▸ ABOUT THIS EXERCISE
List every line below containing "three".

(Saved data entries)
══════════════════════════════

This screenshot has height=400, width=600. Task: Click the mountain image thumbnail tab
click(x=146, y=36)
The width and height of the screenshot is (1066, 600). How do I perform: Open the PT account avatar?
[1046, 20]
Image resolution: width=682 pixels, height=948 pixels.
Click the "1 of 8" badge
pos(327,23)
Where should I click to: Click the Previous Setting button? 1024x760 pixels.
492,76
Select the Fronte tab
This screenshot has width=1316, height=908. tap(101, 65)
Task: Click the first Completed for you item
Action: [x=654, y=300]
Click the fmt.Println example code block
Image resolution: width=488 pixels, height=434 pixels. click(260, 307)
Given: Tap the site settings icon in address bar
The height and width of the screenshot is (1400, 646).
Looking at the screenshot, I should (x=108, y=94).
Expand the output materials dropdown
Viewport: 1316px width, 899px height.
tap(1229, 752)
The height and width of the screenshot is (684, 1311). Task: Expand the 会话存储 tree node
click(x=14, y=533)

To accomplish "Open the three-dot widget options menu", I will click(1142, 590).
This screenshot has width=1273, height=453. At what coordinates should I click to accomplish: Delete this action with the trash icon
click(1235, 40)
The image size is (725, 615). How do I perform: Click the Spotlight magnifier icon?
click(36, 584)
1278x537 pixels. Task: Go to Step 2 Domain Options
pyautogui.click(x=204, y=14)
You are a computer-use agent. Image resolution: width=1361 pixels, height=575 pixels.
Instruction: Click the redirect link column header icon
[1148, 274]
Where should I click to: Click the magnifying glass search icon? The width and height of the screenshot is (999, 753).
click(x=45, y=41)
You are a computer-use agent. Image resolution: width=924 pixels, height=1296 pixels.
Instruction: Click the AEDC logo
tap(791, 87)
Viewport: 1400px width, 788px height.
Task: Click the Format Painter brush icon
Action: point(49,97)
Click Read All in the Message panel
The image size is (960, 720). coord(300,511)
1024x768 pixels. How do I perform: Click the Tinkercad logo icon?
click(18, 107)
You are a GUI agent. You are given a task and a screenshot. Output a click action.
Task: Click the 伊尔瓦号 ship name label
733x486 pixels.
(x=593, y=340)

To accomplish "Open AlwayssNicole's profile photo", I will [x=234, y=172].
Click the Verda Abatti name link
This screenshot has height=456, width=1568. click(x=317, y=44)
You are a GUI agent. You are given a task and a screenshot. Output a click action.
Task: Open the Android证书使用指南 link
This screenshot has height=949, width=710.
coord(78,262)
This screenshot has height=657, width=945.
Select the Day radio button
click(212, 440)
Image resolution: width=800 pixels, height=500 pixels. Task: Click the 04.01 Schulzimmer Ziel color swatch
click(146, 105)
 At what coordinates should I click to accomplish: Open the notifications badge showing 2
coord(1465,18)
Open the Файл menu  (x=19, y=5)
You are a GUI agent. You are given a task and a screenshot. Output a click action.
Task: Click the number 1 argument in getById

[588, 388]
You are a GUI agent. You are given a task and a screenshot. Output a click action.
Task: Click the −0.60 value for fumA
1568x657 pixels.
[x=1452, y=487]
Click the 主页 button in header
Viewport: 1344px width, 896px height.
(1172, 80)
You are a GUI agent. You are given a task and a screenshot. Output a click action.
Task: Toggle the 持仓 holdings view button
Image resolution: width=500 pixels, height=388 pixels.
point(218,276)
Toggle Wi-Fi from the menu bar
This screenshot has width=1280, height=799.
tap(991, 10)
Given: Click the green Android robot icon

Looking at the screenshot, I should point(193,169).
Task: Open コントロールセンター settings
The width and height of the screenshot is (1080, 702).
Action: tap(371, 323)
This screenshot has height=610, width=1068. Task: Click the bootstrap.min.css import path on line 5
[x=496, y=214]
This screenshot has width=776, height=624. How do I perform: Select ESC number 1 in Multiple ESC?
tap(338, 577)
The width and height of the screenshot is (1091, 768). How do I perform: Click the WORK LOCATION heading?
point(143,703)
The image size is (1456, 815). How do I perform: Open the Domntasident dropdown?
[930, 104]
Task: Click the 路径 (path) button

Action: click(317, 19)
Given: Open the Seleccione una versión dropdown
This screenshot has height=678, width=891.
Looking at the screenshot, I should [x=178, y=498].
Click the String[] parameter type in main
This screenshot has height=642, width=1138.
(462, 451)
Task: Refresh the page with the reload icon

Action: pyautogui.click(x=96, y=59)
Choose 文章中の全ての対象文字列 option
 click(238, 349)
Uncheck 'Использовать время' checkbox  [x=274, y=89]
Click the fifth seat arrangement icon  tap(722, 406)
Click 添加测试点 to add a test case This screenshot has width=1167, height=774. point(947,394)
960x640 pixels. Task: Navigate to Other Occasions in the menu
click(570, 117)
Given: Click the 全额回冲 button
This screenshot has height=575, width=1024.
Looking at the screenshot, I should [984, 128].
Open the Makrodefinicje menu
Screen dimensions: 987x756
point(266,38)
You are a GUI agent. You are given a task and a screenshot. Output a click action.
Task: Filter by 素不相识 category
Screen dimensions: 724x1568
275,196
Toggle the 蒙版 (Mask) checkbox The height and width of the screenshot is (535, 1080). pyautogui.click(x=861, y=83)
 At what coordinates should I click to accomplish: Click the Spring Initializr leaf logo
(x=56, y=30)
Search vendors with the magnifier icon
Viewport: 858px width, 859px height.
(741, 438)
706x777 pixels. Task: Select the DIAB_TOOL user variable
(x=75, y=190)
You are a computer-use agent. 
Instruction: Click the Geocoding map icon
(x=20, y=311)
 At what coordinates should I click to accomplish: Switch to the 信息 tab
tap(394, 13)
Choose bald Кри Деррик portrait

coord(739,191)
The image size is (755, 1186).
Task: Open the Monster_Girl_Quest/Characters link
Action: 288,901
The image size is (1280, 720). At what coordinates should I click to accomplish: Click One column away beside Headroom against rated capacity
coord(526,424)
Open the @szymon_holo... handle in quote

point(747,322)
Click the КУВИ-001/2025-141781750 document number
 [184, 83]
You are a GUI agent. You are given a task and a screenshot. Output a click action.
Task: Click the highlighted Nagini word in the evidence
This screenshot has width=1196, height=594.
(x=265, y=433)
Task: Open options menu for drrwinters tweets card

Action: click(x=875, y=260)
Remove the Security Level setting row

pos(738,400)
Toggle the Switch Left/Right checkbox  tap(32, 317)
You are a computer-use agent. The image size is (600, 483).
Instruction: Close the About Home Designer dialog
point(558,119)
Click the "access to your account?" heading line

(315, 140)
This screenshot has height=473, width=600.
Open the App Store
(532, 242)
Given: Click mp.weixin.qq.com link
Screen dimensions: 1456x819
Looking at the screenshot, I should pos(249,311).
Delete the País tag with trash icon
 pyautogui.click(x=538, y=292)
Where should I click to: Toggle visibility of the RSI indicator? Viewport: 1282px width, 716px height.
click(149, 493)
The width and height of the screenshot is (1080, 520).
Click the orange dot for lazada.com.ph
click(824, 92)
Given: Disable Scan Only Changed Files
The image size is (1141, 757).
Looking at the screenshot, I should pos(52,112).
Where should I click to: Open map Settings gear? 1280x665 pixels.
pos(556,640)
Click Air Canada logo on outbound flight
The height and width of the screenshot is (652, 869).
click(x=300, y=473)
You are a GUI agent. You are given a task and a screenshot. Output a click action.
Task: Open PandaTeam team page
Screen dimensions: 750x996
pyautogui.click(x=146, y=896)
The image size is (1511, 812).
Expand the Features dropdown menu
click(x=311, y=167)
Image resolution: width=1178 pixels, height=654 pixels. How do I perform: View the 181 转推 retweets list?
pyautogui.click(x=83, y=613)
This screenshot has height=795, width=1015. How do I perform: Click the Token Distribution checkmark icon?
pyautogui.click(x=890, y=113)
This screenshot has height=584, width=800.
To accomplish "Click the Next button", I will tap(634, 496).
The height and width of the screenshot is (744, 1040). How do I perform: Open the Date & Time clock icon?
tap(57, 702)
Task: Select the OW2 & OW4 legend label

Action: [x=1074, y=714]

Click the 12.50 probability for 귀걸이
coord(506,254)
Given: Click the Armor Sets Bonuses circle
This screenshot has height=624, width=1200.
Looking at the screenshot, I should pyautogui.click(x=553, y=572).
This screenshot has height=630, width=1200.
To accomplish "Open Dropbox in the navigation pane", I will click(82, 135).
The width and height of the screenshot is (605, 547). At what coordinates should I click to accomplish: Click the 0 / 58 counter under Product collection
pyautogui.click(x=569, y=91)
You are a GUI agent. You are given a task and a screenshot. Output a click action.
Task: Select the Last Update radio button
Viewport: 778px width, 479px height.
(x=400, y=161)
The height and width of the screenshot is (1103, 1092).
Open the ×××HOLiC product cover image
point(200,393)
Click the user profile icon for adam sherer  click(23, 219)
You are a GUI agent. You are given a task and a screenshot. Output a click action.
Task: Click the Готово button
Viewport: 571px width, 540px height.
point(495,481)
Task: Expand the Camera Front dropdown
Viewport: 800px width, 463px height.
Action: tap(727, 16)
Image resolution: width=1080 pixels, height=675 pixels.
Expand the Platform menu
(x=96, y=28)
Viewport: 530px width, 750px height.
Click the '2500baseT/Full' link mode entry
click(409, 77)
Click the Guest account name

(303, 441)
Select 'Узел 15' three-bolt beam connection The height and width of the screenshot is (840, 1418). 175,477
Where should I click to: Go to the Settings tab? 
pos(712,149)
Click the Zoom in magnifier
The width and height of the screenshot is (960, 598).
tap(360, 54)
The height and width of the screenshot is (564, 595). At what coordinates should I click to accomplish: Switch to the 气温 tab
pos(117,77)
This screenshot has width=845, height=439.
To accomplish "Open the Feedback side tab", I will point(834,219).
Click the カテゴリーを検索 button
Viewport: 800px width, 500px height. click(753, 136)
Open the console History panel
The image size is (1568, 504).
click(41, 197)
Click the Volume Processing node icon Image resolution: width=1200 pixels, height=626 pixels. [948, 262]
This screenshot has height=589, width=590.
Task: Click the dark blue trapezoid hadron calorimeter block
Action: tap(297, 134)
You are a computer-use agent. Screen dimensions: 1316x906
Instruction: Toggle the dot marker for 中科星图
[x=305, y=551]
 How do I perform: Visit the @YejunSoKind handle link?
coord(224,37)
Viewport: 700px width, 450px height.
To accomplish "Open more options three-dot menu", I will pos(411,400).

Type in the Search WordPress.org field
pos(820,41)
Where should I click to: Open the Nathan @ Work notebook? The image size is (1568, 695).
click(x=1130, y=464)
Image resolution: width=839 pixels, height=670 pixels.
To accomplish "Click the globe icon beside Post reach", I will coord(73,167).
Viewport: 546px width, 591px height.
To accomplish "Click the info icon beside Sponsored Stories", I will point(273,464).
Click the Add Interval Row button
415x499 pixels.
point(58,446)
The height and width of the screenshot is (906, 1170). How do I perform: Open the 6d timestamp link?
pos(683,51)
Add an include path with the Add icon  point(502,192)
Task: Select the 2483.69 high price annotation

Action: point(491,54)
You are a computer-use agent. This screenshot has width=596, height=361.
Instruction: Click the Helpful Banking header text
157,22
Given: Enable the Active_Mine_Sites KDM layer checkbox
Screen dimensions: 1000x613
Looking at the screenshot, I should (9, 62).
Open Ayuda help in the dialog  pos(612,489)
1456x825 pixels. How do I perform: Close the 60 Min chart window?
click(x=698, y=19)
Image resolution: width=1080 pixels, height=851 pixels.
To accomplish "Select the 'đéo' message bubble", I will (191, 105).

══════════════════════════════

▸ ANSWER FOR THIS EXERCISE
To accomplish "Open the three-dot widget options menu", I will click(1142, 590).
Select 'Узел 15' three-bolt beam connection The height and width of the screenshot is (840, 1418). 175,477
To accomplish "Open more options three-dot menu", I will pos(411,400).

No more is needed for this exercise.